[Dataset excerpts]

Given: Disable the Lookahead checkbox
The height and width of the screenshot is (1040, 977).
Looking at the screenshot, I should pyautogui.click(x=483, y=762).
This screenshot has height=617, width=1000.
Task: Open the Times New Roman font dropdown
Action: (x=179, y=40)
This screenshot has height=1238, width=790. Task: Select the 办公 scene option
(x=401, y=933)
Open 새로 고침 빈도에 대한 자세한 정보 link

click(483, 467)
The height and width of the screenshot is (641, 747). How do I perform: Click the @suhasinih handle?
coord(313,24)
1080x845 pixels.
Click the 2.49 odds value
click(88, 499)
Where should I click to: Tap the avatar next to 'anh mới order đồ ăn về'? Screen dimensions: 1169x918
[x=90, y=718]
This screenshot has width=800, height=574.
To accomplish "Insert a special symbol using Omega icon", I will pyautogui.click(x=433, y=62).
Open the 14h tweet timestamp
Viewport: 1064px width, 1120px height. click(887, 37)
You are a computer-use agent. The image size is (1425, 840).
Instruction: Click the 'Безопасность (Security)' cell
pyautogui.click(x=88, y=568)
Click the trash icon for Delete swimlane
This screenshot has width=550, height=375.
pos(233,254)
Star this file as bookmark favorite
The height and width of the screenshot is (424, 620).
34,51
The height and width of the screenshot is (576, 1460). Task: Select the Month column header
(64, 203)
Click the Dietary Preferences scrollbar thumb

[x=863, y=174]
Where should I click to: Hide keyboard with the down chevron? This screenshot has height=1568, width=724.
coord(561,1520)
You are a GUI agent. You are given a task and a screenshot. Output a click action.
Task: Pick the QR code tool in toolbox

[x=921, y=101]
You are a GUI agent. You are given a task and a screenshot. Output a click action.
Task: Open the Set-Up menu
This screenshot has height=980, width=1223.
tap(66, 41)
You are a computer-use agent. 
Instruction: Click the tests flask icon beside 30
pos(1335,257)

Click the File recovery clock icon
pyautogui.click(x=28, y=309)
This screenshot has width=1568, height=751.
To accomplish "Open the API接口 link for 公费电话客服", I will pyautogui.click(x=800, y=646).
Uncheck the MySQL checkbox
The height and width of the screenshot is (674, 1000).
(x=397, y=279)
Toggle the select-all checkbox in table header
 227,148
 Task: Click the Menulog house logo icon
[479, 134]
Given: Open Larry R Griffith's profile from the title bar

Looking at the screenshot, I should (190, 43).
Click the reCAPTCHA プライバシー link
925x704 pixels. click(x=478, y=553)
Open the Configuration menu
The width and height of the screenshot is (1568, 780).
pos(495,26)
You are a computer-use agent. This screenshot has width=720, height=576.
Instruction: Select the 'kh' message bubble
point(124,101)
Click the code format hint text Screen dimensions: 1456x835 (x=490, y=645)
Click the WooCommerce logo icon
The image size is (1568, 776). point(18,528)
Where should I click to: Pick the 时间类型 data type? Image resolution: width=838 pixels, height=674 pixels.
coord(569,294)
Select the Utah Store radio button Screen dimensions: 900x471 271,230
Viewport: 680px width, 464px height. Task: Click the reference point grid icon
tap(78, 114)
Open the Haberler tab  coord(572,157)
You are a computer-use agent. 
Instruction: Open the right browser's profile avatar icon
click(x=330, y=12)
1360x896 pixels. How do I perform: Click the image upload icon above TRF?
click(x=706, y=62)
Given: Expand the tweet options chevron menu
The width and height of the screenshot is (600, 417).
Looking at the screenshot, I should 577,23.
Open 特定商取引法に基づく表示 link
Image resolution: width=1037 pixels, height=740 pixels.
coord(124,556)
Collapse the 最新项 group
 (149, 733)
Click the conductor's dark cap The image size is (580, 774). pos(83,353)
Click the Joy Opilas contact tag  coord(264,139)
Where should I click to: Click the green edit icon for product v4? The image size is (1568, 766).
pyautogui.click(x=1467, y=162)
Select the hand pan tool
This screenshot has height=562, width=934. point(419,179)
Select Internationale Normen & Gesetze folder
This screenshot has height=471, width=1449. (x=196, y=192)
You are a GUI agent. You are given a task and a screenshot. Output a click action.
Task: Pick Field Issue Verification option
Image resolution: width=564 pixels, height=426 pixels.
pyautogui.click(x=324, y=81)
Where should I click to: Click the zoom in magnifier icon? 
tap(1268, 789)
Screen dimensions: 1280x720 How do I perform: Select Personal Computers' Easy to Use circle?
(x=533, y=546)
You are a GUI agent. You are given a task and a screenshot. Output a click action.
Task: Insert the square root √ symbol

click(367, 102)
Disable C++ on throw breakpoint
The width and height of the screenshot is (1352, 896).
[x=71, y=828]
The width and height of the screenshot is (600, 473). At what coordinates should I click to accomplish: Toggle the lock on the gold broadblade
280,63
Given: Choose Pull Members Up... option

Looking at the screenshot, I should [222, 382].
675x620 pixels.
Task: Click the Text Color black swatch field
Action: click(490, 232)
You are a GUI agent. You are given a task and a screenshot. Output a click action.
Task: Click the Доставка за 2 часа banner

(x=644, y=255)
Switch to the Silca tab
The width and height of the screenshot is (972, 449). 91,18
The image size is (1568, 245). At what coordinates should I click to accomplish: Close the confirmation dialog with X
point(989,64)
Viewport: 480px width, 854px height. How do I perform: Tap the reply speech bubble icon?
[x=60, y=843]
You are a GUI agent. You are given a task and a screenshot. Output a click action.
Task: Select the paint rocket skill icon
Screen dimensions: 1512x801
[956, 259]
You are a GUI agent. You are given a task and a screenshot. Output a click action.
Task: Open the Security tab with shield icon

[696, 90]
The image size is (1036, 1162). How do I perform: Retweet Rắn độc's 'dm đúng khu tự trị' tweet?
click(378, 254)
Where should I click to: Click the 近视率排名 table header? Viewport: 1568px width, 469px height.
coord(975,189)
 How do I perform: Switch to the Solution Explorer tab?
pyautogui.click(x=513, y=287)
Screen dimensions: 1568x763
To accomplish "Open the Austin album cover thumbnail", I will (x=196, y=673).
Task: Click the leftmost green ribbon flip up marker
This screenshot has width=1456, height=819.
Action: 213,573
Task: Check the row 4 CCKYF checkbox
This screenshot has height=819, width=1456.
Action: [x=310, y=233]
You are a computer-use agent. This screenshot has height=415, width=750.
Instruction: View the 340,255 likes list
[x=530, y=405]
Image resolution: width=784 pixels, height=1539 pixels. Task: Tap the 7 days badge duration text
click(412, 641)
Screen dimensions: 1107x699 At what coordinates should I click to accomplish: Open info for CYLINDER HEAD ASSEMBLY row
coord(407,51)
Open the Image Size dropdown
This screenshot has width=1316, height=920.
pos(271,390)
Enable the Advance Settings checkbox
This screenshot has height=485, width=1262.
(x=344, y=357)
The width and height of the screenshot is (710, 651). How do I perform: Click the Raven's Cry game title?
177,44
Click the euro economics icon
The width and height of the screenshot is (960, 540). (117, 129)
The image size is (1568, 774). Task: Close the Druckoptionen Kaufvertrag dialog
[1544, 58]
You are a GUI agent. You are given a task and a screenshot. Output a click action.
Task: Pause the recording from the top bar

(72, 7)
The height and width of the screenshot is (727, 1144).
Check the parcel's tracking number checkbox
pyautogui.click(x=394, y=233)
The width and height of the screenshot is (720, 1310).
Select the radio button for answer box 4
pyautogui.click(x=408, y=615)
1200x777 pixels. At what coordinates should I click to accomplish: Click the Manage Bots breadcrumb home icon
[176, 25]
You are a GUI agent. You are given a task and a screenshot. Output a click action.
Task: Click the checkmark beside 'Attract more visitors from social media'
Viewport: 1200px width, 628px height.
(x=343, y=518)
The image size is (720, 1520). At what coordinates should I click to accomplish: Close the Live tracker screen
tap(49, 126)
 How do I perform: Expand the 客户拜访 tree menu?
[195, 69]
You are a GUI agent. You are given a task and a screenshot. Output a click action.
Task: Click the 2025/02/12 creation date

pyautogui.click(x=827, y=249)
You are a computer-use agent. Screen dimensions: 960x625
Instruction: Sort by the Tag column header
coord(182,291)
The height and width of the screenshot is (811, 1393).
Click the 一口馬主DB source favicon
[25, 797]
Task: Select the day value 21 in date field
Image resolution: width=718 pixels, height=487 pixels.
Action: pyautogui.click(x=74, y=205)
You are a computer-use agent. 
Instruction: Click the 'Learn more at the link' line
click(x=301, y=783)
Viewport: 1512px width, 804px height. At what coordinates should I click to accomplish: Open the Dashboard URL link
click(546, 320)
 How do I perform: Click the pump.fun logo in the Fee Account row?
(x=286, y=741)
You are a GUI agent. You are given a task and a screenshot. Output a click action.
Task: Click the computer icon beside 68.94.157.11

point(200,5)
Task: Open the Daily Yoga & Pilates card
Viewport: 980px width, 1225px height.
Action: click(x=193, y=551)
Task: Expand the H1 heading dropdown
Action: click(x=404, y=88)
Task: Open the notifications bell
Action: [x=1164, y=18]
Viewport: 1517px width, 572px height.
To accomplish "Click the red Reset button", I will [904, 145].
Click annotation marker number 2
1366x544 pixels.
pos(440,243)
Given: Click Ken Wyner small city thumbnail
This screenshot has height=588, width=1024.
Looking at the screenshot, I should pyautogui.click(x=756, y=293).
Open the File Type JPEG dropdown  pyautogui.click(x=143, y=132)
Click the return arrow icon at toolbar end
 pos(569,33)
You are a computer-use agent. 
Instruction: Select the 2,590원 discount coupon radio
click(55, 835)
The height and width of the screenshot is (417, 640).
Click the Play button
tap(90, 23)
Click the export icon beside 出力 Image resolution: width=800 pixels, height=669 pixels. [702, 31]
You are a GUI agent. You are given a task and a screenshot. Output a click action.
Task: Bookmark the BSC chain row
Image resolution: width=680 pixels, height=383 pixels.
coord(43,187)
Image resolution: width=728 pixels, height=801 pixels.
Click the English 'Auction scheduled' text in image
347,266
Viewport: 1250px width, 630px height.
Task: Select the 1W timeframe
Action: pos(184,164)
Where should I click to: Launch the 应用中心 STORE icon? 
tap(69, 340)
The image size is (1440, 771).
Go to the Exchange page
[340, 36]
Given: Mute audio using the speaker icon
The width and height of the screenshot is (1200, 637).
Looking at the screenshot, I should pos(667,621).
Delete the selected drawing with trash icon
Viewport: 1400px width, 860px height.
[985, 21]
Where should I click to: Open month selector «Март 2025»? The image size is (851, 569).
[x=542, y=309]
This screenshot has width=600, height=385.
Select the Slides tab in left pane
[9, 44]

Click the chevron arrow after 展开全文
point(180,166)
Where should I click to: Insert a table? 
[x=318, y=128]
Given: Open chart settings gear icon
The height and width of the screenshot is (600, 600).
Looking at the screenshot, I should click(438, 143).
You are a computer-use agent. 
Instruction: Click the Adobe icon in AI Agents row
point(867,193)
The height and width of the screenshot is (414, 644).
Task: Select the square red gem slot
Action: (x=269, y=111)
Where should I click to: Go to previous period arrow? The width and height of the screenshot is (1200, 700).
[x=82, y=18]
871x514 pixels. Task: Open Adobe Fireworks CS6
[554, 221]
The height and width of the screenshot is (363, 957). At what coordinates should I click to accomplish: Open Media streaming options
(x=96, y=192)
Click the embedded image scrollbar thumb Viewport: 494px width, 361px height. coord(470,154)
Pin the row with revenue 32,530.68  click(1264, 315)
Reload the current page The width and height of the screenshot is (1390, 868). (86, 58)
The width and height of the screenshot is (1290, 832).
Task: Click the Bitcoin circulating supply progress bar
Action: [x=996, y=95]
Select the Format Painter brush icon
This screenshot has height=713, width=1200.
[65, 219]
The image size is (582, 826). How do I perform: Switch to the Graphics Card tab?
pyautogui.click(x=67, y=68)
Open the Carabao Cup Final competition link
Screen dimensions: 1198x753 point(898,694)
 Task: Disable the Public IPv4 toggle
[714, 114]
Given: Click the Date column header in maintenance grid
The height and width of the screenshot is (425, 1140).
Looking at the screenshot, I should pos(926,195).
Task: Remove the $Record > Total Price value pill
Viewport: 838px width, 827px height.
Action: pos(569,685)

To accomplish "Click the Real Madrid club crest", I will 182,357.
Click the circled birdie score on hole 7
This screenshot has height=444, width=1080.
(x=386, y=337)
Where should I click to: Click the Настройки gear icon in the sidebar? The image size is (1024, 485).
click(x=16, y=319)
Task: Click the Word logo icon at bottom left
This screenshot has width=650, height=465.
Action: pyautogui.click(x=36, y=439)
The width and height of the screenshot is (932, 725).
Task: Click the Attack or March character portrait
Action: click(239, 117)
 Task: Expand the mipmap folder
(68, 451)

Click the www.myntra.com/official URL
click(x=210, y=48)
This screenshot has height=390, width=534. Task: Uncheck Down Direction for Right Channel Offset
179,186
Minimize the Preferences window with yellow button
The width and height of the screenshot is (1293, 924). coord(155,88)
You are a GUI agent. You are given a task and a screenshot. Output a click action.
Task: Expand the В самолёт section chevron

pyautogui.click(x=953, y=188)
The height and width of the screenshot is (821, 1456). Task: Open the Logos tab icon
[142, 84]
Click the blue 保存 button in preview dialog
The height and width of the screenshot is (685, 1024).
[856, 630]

Exercise requirements:
Find each line in the records above that contains "using", and copy it.

Written solution:
To accomplish "Insert a special symbol using Omega icon", I will pyautogui.click(x=433, y=62).
Given: Mute audio using the speaker icon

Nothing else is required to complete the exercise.